**ESTRATTO FORNITO**
<<<<
Jaabis, 32 anni, è stata arrestata nell’ottobre del 2015 ed è accusata di aver tentato di far esplodere una bomba per colpire i soldati israeliani davanti a un checkpoint di Gerusalemme Est. Ma lei e la sua famiglia hanno dichiarato che stava traslocando per poter mantenere la residenza a Gerusalemme quando una bombola di gas da cucina difettosa ha preso fuoco a 500 metri dal checkpoint.
Jaabis, che ha un figlio di 10 anni, è rimasta gravemente ferita dalla fiammata, riportando ustioni sul 65% del corpo, tra cui le ferite più gravi a viso e mani. Dopo l’arresto, è stata portata al Hadassah Medical Centre, dove le sono state amputate otto dita. Prima che il trattamento medico fosse completato, però – dice la sua famiglia – è stata portata al carcere di HaSharon.
Da allora, lotta per ricevere cure adeguate e vive una vita dolorosa. Le ferite alle orecchie le hanno provocato continue infezioni e hanno compromesso l’udito. L’interno del naso è rimasto ustionato, quindi respira attraverso un piccolo foro. Non è in grado di sollevare una delle braccia e ha spasmi alle mani e ai piedi. “Non posso fasciare le ustioni perché per non riesco a mettermi le bende” ha scritto alla sorella e all’avvocato in una lettera diffusa sui social media come parte della campagna per liberarla. “Ho gli occhi secchi e provo molto dolore quando sono all’aria o ogni volta che li lavo con l’acqua. I miei occhi devono essere curati urgentemente, ma nessuno mi ascolta.”
>>>>
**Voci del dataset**
<<<<
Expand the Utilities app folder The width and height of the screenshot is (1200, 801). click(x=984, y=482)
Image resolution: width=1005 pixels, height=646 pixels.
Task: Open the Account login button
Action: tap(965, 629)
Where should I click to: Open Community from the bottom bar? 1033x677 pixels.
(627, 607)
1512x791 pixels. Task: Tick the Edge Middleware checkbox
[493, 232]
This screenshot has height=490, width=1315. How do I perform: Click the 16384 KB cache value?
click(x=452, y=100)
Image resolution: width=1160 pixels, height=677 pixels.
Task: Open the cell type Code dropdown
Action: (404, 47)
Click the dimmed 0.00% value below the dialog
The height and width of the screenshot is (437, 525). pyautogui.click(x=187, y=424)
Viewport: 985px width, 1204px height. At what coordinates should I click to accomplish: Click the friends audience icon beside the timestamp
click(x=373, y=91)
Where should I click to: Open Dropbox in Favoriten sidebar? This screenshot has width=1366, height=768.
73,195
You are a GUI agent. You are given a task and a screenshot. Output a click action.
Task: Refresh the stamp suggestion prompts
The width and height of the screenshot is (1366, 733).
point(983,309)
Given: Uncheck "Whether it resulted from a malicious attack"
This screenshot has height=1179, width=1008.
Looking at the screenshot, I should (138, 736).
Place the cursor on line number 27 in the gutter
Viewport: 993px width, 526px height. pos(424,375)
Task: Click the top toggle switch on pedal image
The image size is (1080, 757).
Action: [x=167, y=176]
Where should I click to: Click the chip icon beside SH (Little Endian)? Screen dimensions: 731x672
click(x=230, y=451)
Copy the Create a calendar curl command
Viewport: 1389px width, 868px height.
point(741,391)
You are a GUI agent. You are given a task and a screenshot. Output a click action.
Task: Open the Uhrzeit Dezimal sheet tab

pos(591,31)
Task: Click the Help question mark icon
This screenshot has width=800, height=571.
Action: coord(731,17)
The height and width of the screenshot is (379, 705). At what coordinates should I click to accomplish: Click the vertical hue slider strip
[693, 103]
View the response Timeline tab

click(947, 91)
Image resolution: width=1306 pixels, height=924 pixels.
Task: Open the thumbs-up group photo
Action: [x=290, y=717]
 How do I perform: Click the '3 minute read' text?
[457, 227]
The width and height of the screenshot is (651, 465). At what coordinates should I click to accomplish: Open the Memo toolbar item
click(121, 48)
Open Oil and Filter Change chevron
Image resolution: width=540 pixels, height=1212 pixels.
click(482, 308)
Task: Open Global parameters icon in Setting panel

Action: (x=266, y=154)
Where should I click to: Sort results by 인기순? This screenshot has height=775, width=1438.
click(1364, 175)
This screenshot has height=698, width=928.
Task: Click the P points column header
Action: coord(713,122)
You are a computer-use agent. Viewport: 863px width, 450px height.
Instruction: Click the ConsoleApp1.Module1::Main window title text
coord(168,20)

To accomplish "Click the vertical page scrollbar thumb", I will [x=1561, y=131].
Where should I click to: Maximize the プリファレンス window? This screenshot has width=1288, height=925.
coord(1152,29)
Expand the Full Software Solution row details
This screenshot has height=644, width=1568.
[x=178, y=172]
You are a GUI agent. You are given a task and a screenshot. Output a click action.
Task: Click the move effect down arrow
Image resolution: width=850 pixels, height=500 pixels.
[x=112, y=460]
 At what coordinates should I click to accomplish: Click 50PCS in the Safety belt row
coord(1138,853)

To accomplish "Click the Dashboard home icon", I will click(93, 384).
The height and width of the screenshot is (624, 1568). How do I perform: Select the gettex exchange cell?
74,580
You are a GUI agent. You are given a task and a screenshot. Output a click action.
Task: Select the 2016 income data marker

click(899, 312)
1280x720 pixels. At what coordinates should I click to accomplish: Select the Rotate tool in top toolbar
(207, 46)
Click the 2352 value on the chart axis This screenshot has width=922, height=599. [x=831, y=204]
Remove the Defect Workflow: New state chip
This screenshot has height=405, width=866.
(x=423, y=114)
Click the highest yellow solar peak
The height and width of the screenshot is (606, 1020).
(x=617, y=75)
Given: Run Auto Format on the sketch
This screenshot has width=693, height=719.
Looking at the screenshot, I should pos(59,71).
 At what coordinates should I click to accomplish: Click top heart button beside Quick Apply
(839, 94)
>>>>
**DOMANDE**
A – Per favore, restituisci senza alcuna modifica la parte del brano su Jaabis che comincia con le parole "Jaabis, che ha" e termina dopo le parole "carcere di HaSharon.".
B – Rispondi a queste domande sul brano su Jaabis, una risposta per riga con la stessa numerazione:
(i) Quanti anni ha il figlio di Jaabis?
(ii) Quante dita le sono state amputate all'Hadassah Medical Centre?
(iii) Secondo la sua famiglia, a quanti metri dal checkpoint ha preso fuoco la bombola di gas?
C – Prosegui il brano su Jaabis, cominciando subito dopo la sua ultima frase.

**RISPOSTE IN ORDINE**
A –
Jaabis, che ha un figlio di 10 anni, è rimasta gravemente ferita dalla fiammata, riportando ustioni sul 65% del corpo, tra cui le ferite più gravi a viso e mani. Dopo l’arresto, è stata portata al Hadassah Medical Centre, dove le sono state amputate otto dita. Prima che il trattamento medico fosse completato, però – dice la sua famiglia – è stata portata al carcere di HaSharon.

B –
(i) 10 anni
(ii) Otto
(iii) 500 metri

C –
Jaabis avrà bisogno di assistenza medica continua e di interventi chirurgici per riuscire a fare anche le cose più semplici, dice sua sorella Muna. “Sente forti dolori in ogni momento e di notte ha gli incubi. Le stanno cadendo i denti.” La famiglia di Israa si è offerta di pagare le cure, ma Muna dice che le autorità carcerarie hanno rifiutato. “Non è solo che è accusata di qualcosa che non ha commesso e di cui loro non hanno prove”, dice Muna, “Oltre a questo, l’hanno privata di diritti fondamentali come le cure mediche”.
Middle East Eye ha contattato venerdì il servizio penitenziario israeliano per un commento, e ci hanno detto di richiamare domenica per parlare con qualcuno del caso specifico di Israa. Centinaia in cerca di cure . Secondo un volontario che fornisce assistenza medica ai detenuti, e secondo il PHR-I (Physicians for Human Rights-Israel), sono centinaia i detenuti palestinesi come Israa che, ogni anno, fanno appello alle organizzazioni per i diritti, chiedendo aiuto per ottenere cure mediche.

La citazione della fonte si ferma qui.